• RECORDS SHOWN:
- - - - -

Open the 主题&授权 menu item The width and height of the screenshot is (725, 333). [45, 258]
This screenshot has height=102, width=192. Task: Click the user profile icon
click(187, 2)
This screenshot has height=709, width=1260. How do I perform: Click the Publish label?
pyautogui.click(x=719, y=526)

- - - - -

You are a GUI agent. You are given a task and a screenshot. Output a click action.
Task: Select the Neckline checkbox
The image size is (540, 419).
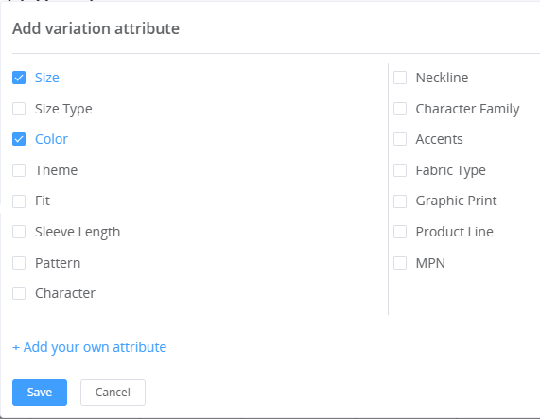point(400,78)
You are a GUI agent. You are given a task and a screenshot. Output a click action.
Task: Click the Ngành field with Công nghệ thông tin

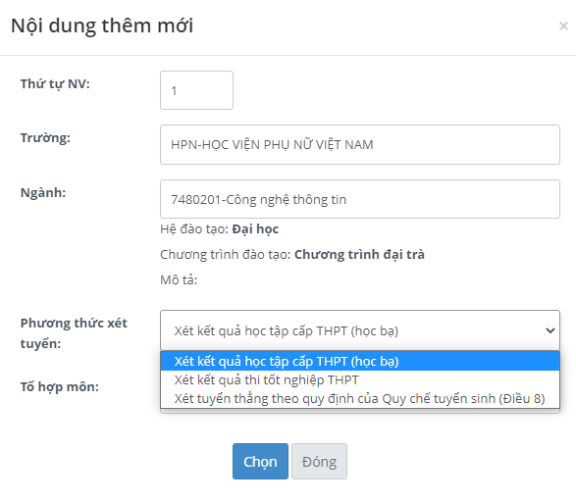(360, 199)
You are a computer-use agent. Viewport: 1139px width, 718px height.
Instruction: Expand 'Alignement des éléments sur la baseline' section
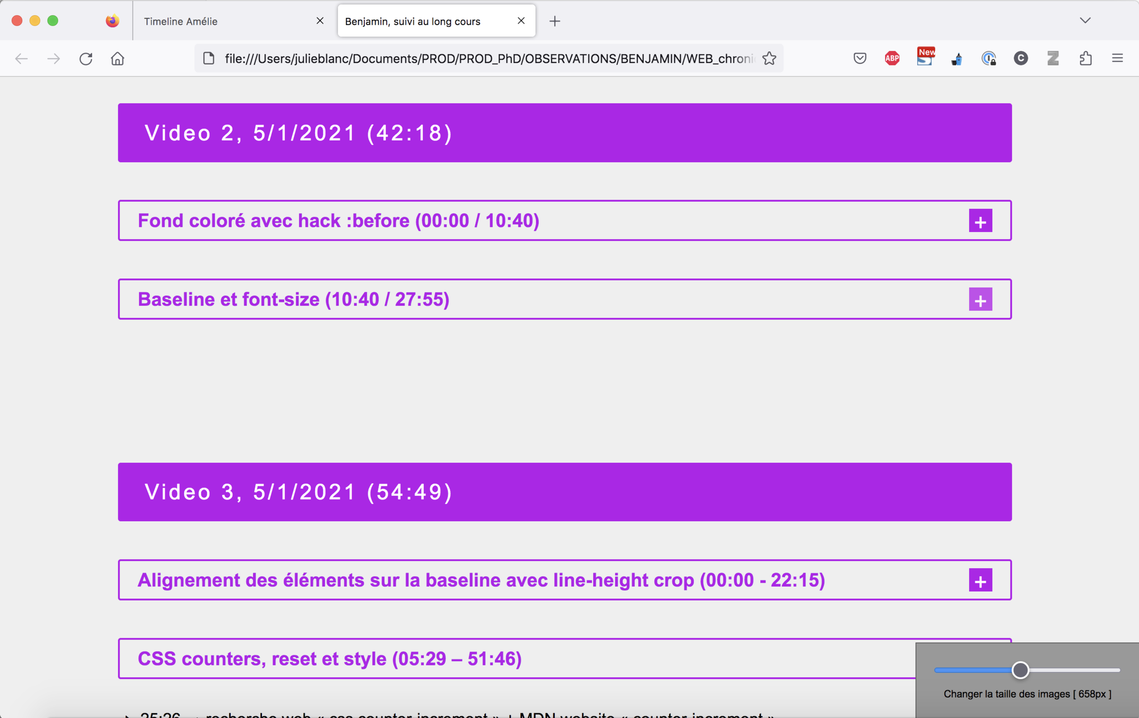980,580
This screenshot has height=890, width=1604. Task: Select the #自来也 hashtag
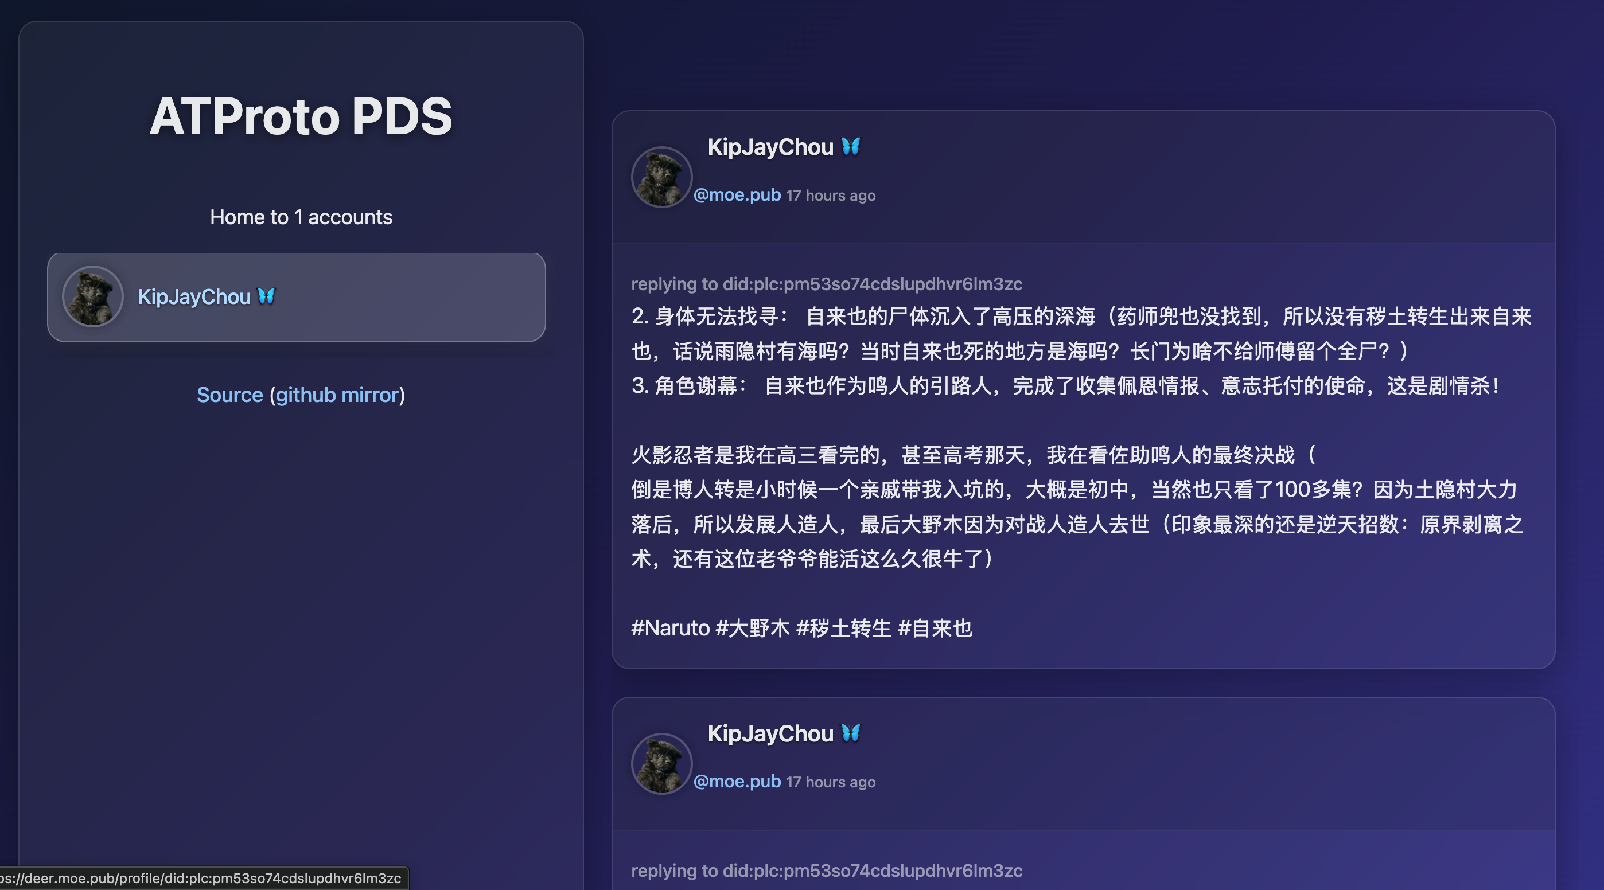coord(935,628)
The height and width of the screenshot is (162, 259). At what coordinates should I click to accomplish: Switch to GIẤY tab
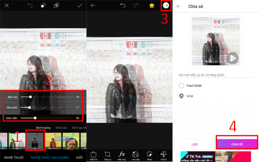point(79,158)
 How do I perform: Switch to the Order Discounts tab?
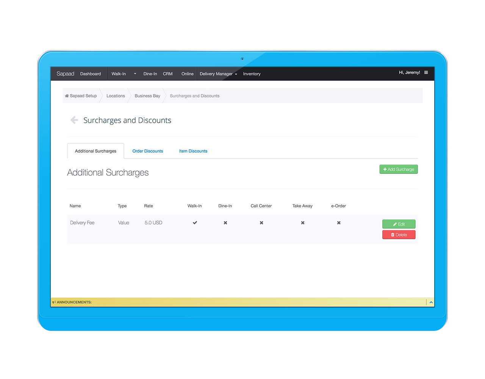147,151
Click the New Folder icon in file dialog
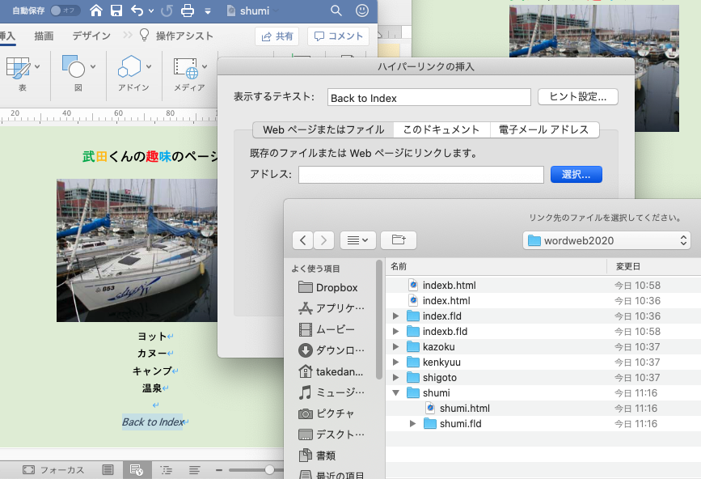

- - - - -

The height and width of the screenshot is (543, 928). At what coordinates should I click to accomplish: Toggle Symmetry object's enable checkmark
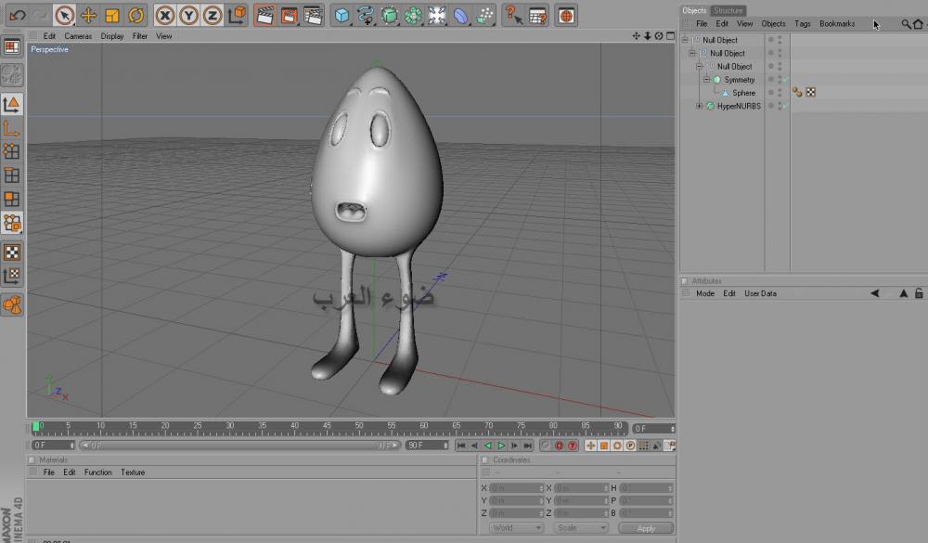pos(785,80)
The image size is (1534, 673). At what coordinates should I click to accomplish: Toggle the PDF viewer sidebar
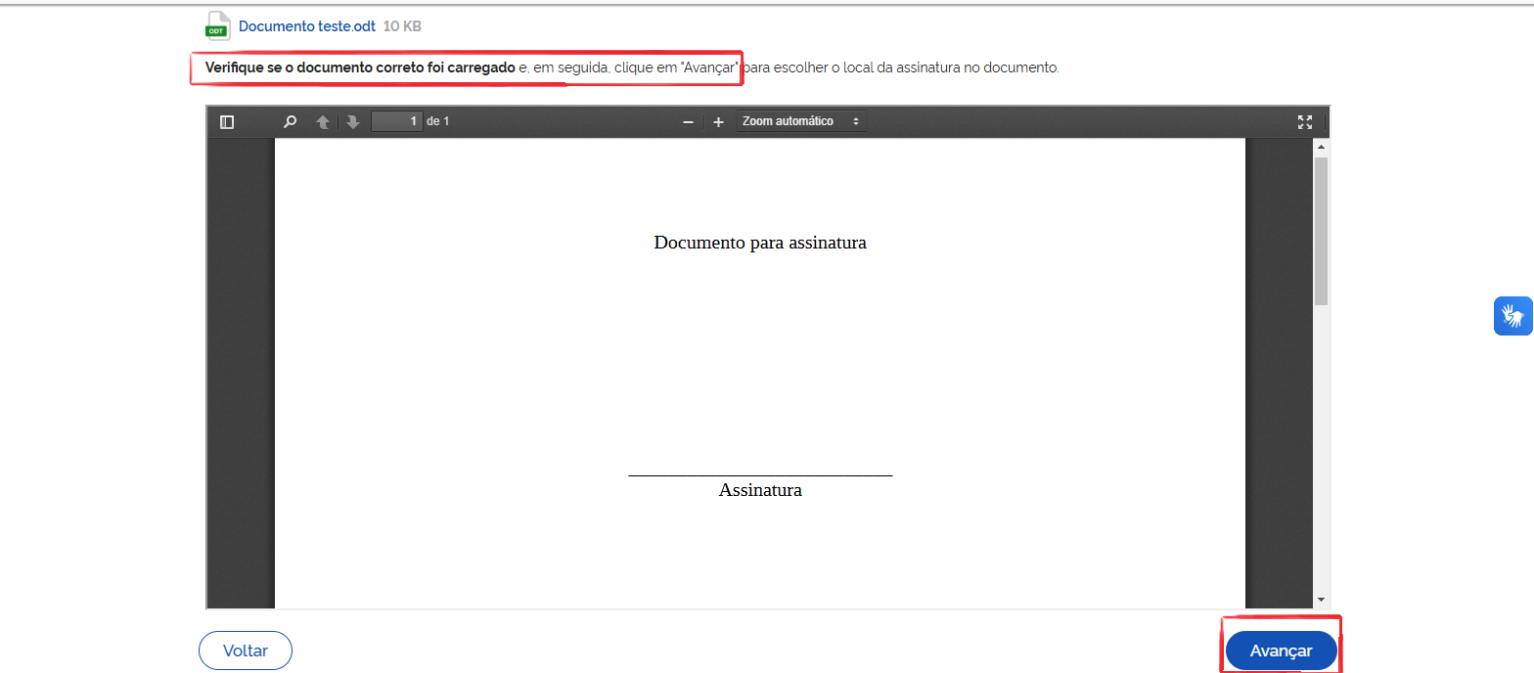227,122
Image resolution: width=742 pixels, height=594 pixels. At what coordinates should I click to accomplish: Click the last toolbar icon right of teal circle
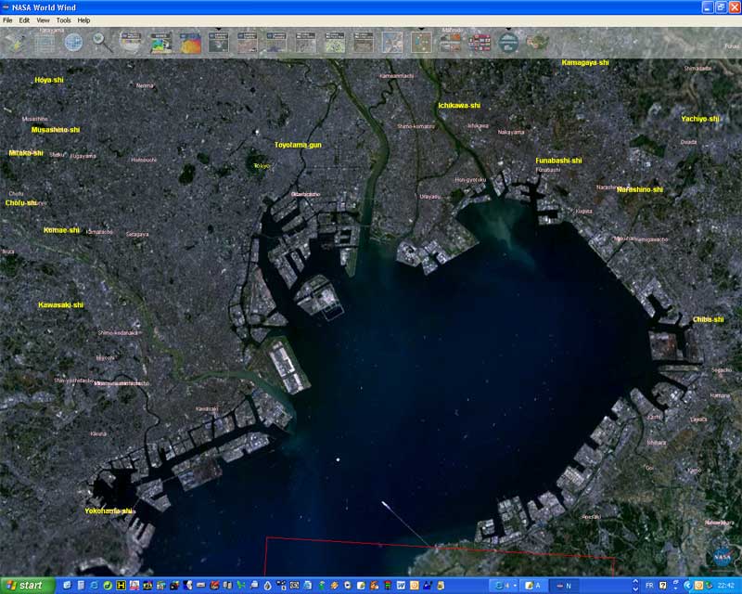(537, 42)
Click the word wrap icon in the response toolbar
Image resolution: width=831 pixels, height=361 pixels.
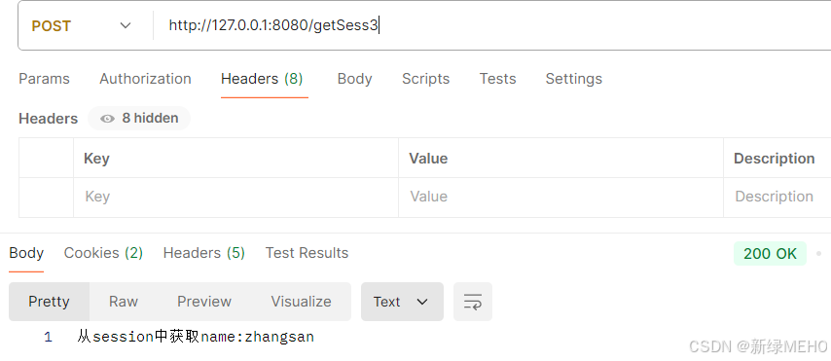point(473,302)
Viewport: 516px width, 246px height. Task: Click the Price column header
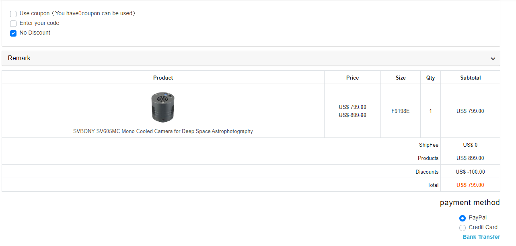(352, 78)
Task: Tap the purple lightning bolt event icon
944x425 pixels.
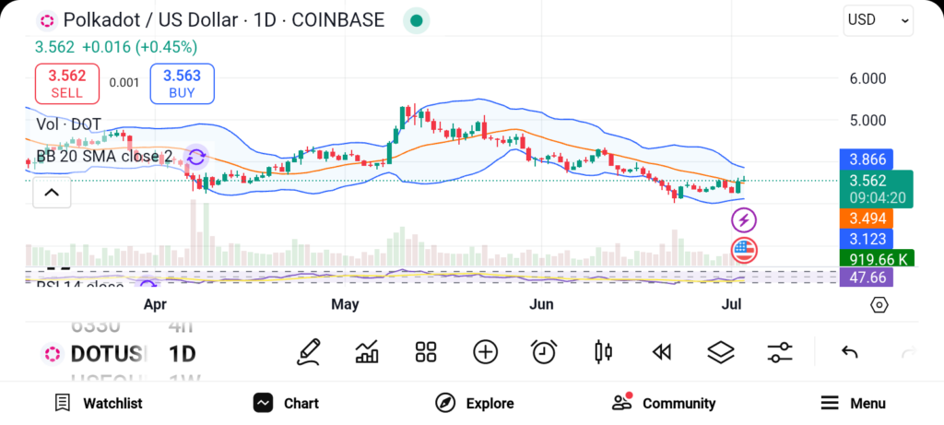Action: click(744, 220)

- - - - -

Please copy the rows above word for word, everything from the one containing "This screenshot has height=890, width=1604." down to the one containing "Click the New Folder icon in file dialog", with both included. Leave the pictures out of your copy.

• ANSWER TO THE TASK:
This screenshot has height=890, width=1604. Task: Select the #自来也 hashtag
coord(935,628)
The height and width of the screenshot is (162, 259). At what coordinates should I click to accomplish: Switch to GIẤY tab
point(79,158)
 How do I perform: Switch to the Order Discounts tab?
147,151
Click the New Folder icon in file dialog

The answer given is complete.